The absence of these capabilities from today's tablets and laptops can result in significant inefficiencies to the users. For example:                Laptop keyboards that are permanently hinged to the display panel typically result in a cramped typing experience, and a somewhat uncomfortable viewing experience where the distance from the eyes to the display panel is restricted by the distance of the typing hands to the keyboard.        The inability to unhinge a laptop display and to set it to the portrait orientation can be quite limiting when writing a letter or “facetiming” with another person were the portrait orientation typically provides the optimum viewing experience.        The inability to disassociate the screen of a laptop from the keyboard makes it impractical to use touch-screen laptops for hand-writing or for drawing; vastly limiting their usefulness.        The inability of the great majority of touch-screen laptops to fasten the angular position of their display screens to discreet angular positions invariably results in screen wobbling with every touch of the screen, which may be quite irritating to some users.        The hinged keyboards of today's laptops come almost invariably flush with the typing surface, resulting is a somewhat uncomfortable typing experience—unlike the raised detachable keyboards of most desktop computers.        Even when the touch-screen of a laptop can be made detachable from the keyboard, as in Microsoft's latest offerings of its Surface Book and Surface Pro computers, using an electronic stylus on an un-adjustable glass-faced touch-screen display that is flush with the supporting surface can quickly become quite uncomfortable in the presence of glare and uncontrollable reflections.        
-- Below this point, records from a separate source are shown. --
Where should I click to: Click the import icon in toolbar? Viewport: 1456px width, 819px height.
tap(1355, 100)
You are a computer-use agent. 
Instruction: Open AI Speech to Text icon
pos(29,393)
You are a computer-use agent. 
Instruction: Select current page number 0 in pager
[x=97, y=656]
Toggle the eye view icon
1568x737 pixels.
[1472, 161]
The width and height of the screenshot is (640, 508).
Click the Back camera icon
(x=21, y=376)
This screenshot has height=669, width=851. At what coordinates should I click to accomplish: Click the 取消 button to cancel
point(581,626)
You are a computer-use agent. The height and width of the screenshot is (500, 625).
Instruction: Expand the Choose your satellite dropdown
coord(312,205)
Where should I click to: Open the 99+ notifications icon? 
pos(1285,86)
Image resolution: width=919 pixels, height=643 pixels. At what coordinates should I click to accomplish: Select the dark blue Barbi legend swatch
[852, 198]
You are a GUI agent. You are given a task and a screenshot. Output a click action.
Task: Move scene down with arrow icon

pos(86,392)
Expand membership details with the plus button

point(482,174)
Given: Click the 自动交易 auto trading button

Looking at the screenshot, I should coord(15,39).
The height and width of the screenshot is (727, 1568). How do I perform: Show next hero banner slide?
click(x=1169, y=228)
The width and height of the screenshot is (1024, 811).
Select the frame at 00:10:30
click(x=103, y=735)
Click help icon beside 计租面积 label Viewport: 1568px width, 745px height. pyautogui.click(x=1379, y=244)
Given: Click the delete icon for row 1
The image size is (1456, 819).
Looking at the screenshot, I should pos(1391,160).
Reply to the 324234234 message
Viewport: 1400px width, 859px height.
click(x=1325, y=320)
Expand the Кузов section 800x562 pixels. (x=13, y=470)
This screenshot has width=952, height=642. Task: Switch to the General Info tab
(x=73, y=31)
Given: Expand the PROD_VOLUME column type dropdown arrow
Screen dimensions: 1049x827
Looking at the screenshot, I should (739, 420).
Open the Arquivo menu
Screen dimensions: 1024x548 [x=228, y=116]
As mentioned above, Microsoft has recently taken the lead in the effort to detach the laptop's display screen from the keyboard with the introduction of the its Surface Book line of touch-screen tablets and laptops in October 2015, but these computers continue to suffer from a lack of a load bearing hinge that would enable users to write at a raised angle, to view the display screen in the Portrait orientation, and to eliminate wobbling when a user touches the screen. Microsoft's older Surface Pro line of tablets on the other hand does not wobble when the user touches the screen because the display has a built-in kickstand, but it cannot be used as a laptop, the display screen cannot to viewed in the Portrait orientation, and the display screen cannot be raised at an angle to eliminate reflections and glare for a more enjoyable writing experience.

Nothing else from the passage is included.